El enorme centinela estaba justo en la cima del risco, donde Will recordaba, las ramas más bajas a menos de medio metro del suelo. Will se tendió de bruces sobre la nieve y el lodo, y se deslizó bajo ellas para espiar el claro desierto de abajo.
El corazón le dio un vuelco. Durante un instante no se atrevió ni a respirar. La luz de la luna iluminaba el claro, las cenizas de la hoguera, la tienda cubierta de nieve, la gran roca y el arroyuelo casi congelado. Todo estaba igual que unas horas antes.
Habían desaparecido. Todos los cadáveres habían desaparecido.
—¡Dioses! —oyó a su espalda. Ser Waymar Royce acababa de cortar una rama con la espada. Se encontraba junto al centinela, con el arma todavía empuñada y la capa ondeando al viento; las estrellas iluminaban el noble perfil que cualquiera podía ver.
—¡Agachaos! —susurró Will, apremiante—. Algo va mal.
Royce no se movió. Contempló el claro desierto al pie del risco, y dejó escapar una carcajada.
—Por lo visto tus cadáveres han levantado el campamento.
Will se había quedado mudo. Las palabras no le venían a la mente. Aquello era imposible. Recorrió una y otra vez el campamento con la mirada. Un hacha de combate enorme, de doble filo, seguía tirada donde la había visto la vez anterior. Un arma de gran valor…
—Ponte de pie, Will —ordenó Ser Waymar—. Ahí no hay nadie. No te quiero ver escondiéndote bajo un arbusto. —Will obedeció de mala gana. Ser Waymar lo miró con desaprobación—. No pienso fracasar en mi primera expedición y ser el hazmerreír del Castillo Negro. Encontraremos a esos hombres cueste lo que cueste. —Miró a su alrededor—. Sube a ese árbol. Venga, deprisa. A ver si divisas una hoguera.
Will se dio media vuelta sin decir nada. Era inútil discutir. El viento soplaba y se le clavaba en los huesos. Llegó junto al árbol, el centinela gris verdoso, y empezó a trepar. Ya tenía las manos pegajosas de savia antes de desaparecer entre las agujas. El miedo le atenazaba las entrañas como una comida mal digerida. Susurró una plegaria a los dioses sin nombre del bosque y sacó una daga de la vaina. Se la puso entre los dientes para seguir trepando con las dos manos. El sabor del hierro frío le proporcionó cierto consuelo.

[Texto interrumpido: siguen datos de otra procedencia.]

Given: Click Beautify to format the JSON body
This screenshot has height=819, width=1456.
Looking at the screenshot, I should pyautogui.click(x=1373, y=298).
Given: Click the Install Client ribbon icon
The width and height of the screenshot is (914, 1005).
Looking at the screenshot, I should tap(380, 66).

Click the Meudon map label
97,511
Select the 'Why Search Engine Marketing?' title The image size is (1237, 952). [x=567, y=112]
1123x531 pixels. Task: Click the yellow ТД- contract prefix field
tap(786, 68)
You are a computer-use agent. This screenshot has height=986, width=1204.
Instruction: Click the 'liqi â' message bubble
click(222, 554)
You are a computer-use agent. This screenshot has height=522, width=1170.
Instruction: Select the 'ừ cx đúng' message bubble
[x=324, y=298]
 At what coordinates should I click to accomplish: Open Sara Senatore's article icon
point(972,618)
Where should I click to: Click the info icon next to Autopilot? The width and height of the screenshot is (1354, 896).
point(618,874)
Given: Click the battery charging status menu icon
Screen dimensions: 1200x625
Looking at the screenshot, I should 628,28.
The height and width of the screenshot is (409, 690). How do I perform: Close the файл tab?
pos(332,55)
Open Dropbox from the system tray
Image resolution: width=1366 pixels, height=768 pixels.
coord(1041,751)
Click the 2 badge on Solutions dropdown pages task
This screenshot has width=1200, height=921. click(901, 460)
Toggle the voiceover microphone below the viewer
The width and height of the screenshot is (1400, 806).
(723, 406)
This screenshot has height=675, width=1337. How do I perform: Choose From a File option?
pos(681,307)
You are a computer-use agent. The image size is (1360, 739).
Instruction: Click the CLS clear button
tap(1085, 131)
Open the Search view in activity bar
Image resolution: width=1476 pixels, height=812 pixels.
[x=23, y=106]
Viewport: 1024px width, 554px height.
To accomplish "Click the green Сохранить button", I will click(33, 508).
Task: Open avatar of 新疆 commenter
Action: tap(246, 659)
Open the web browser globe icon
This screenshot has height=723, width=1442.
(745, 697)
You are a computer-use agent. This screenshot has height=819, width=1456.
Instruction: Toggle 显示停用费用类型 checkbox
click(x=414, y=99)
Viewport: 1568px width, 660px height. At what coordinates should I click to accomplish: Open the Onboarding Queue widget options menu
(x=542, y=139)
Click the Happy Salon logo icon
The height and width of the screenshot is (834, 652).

De pronto, oyó la voz del joven señor al pie del árbol.
—¿Quién anda ahí?
Will detectó cierta inseguridad pese al tono desafiante. Se detuvo. Escuchó. Miró.
Los bosques le dieron la respuesta: el rumor de las hojas, el gélido discurrir del arroyo, el ulular lejano de un búho de las nieves…
Los Otros no hacían ruido.
Will divisó un movimiento por el rabillo del ojo. Unas sombras claras se deslizaban entre los árboles. Giró la cabeza y vio otra sombra blanca en la oscuridad. Desapareció al instante. El viento agitaba suavemente las ramas y hacía que se arañaran unas a otras con dedos de madera. Will tomó aliento para lanzar un grito de advertencia, pero las palabras se le congelaron en la garganta. Quizá estuviera equivocado. Quizá había sido sólo un pájaro, un reflejo sobre la nieve, un espejismo de la luz de la luna. Al fin y al cabo, ¿qué había visto?